There’s something to be said for telling your side, but did she really need to repeatedly berate Andrèe McLeod as “the falafel lady?” Did she need to describe an opponent as “a Birkenstock-and-granola Berkeley grad who wore her gray hair long and flowing with a white flower behind one ear?” Did she need to go out of her way to mock vegetarians? This is identity politics at its worst—demonizing one group for no reason other than for cheap approval from another.

Whenever Mrs. Palin has an opinion that she either cannot or does not want to defend, she resorts to ad hominem. Why had she “opposed homosexual marriage”?  No justification is given, just that she had a gay college roommate and that Obama opposes it as well. Why is creationism valid? It was good enough for William F. Buckley, Jr.

You should skip this book, and just read this one passage; it has everything there is to know about* Going Rogue*: “some feel that Big Business is always opposed to the Little Guy. Some people seem to think a profit motive is inherently greedy and evil, and that what’s good for business is bad for people. (That’s what Karl Marx thought too.)”

Who actually believes that a profit motive is inherently evil? There are no serious American politicians who feel that way. Next up, the ad hominem—just because Karl Marx thinks something does not make it wrong. Marx also believed Voltaire was a good writer, but that doesn’t invalidate Candide’s worth.

Contradictions run throughout the book. While she extols the values of Big Business here, later on she talks excitedly about taking down Exxon, failing to mention how her laissez-faire philosophy might lead to the corporate irresponsibility she lambastes. At one point she talks enthusiastically of how the Iditarod champion did not know who she was, earlier she had carped about the lack of accountability in Juneau, seeing no possible contradiction between glorifying the former and deriding the latter. Her description of the pipeline is one using a free market approach, but adds that it has tariffs and that she opposed allowing a Chinese syndicate to bid on it. She loves Alaskans’ fierce independence and wishes government would let them be, yet mentions that her family never would have been there in the first place were it not for a government program designed to lure teachers up north.

Palin’s characters and stories are drawn two-dimensionally. One can immediately tell whether a character is a villain or a hero, a patriotic American or a New York stylist. Her recollections of the Iranian hostage crisis and the fall of the Soviet Union include no mention of Ayatollah Khomeini, the Shah, or Mikhail Gorbachev. This makes her stories more accessible, but evinces a lack of depth or consideration of ideas in conflict with her own.

What’s perhaps most striking about Going Rogue and Sarah Palin herself is the startling lack of self-awareness. All of her values prove negotiable when a different one results in a better outcome for her.

Mrs. Palin describes herself as a free marketer yet extols Title IX which, among other things, mandated equal athletic scholarships for men and women, in many cases creating more opportunities for women, but in others reducing them for men.
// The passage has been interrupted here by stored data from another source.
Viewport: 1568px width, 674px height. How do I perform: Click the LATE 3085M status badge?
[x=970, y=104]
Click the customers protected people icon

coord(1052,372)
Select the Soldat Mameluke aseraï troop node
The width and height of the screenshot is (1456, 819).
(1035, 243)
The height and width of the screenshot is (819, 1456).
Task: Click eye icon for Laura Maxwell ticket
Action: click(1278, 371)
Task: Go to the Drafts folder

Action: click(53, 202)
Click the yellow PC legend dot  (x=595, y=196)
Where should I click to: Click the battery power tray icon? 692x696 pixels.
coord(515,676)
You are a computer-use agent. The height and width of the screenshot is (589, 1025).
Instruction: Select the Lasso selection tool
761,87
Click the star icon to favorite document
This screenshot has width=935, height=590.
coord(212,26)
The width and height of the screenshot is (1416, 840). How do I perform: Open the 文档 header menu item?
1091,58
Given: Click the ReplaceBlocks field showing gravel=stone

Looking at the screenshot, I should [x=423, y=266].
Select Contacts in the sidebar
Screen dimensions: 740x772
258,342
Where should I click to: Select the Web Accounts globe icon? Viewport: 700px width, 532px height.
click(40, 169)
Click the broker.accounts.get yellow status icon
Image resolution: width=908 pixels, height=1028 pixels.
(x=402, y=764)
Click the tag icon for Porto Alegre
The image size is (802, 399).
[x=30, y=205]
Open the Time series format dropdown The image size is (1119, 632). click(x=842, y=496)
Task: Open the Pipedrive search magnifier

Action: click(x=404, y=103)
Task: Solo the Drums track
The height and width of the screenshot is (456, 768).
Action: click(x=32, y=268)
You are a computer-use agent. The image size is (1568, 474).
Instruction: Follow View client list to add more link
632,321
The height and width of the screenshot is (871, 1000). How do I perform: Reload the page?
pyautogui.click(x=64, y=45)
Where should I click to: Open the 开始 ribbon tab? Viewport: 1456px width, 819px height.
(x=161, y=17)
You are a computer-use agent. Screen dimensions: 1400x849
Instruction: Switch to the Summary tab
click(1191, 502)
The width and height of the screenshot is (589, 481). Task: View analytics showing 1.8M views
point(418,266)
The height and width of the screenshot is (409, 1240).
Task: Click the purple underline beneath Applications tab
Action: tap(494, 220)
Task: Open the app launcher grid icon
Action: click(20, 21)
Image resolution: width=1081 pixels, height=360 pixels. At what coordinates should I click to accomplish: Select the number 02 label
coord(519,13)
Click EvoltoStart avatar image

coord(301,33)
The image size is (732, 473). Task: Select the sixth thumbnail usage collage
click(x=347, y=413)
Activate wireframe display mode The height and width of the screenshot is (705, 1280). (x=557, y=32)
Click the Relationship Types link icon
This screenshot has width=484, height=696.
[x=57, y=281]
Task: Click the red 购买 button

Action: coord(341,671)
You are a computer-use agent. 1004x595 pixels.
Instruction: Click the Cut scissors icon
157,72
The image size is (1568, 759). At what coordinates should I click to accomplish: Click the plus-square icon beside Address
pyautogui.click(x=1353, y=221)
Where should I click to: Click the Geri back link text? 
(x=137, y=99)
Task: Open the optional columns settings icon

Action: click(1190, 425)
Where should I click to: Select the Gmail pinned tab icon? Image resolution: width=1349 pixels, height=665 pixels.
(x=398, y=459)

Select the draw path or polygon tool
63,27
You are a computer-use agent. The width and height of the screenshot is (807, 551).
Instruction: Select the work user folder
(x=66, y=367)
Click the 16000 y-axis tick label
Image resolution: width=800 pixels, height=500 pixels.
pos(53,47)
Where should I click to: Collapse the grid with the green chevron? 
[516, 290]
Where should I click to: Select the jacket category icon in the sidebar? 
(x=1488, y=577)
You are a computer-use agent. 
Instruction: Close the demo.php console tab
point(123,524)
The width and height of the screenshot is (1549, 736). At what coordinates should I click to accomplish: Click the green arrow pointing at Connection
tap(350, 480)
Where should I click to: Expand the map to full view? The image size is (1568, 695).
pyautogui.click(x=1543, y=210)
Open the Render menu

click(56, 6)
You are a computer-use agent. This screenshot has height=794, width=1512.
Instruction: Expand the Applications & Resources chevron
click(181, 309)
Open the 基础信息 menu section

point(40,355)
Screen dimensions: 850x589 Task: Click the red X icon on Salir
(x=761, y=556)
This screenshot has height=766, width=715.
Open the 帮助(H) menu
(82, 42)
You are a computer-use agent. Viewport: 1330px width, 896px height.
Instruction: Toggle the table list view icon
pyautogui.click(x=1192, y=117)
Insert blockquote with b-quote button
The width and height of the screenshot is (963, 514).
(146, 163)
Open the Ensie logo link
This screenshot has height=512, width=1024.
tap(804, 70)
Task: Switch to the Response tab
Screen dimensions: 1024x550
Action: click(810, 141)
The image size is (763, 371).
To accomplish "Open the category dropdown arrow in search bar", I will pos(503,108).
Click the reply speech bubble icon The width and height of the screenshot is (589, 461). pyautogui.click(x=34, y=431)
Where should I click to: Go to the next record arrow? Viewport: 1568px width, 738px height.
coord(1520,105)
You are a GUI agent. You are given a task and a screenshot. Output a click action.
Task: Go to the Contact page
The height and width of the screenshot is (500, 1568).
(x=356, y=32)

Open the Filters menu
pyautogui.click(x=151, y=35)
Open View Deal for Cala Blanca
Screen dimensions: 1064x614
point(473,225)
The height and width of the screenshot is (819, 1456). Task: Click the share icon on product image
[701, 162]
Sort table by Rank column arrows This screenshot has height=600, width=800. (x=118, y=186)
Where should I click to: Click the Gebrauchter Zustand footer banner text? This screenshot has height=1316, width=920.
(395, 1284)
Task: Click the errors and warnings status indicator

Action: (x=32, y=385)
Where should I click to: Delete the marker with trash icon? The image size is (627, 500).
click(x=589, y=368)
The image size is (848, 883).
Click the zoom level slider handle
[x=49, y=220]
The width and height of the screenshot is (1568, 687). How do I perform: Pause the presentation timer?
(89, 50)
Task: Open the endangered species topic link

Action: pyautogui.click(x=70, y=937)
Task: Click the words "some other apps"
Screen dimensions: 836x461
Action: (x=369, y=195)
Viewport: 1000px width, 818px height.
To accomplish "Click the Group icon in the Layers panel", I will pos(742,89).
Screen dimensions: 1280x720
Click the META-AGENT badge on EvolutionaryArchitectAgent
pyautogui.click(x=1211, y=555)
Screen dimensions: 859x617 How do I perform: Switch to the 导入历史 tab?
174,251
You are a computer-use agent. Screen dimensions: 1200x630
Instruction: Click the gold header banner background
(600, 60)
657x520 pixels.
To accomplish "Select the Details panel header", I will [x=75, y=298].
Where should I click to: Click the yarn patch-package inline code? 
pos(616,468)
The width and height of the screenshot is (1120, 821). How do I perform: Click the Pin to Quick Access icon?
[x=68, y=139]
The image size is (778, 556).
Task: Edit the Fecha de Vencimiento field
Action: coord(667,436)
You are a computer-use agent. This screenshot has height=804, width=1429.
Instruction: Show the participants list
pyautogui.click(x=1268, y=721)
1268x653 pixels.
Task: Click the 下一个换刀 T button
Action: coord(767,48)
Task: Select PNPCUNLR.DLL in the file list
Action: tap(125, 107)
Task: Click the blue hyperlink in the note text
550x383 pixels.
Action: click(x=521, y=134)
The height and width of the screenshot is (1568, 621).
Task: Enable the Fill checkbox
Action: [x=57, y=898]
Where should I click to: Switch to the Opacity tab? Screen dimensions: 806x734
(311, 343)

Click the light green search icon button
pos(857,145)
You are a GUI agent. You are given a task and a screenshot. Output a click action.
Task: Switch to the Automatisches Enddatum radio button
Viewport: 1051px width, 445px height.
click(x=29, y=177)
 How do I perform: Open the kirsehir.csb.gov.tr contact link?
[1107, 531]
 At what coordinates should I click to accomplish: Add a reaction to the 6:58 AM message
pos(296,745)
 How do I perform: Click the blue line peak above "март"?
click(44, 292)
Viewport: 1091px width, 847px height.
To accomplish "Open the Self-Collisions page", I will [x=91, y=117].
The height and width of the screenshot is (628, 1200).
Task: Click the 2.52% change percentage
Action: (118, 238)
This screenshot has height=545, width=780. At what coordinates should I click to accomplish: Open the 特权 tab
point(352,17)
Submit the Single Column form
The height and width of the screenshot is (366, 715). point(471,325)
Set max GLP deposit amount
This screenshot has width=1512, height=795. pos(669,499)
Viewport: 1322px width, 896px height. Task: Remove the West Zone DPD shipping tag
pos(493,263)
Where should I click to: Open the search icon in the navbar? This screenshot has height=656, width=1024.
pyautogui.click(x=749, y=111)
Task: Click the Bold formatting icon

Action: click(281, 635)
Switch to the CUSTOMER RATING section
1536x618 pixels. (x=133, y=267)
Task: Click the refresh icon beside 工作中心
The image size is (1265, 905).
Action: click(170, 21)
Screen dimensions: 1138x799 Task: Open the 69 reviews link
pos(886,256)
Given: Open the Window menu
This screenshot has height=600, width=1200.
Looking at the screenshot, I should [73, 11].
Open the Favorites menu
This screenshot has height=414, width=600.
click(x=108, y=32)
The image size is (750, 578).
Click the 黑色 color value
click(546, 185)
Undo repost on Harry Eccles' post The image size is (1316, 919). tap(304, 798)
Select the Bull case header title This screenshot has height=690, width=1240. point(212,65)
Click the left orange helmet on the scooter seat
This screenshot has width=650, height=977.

That’s a defensible tradeoff, but hardly a free market solution. She repeatedly dismisses critics on nothing more than the grounds that they are liberals, with no regard for the fact that anyone could use that logic to dismiss her entire book. She criticizes the McCain campaign for treating her like a child and then says that campaign aide Nicolle Wallace’s claim that Katie Couric had low self-esteem and wanted Mrs. Palin to like her convinced her to do the interview.  She also believed policy issues would not be discussed even though the interview was held in front of United Nations.

She hates the stimulus package, but loves the Individuals with Disabilities Act that received $12.2 billion from it. She speaks of her husband Todd’s DUI with grave solemnity, yet gushes about the potentially fatal danger of his snowmachine races. She quotes herself castigating Hillary Clinton for whining about media sexism, then goes on to claim she wasn’t criticizing Mrs. Clinton and makes the exact same accusation of sexism as Mrs. Clinton. It is difficult to act in a principled way, but Mrs. Palin has not made any effort.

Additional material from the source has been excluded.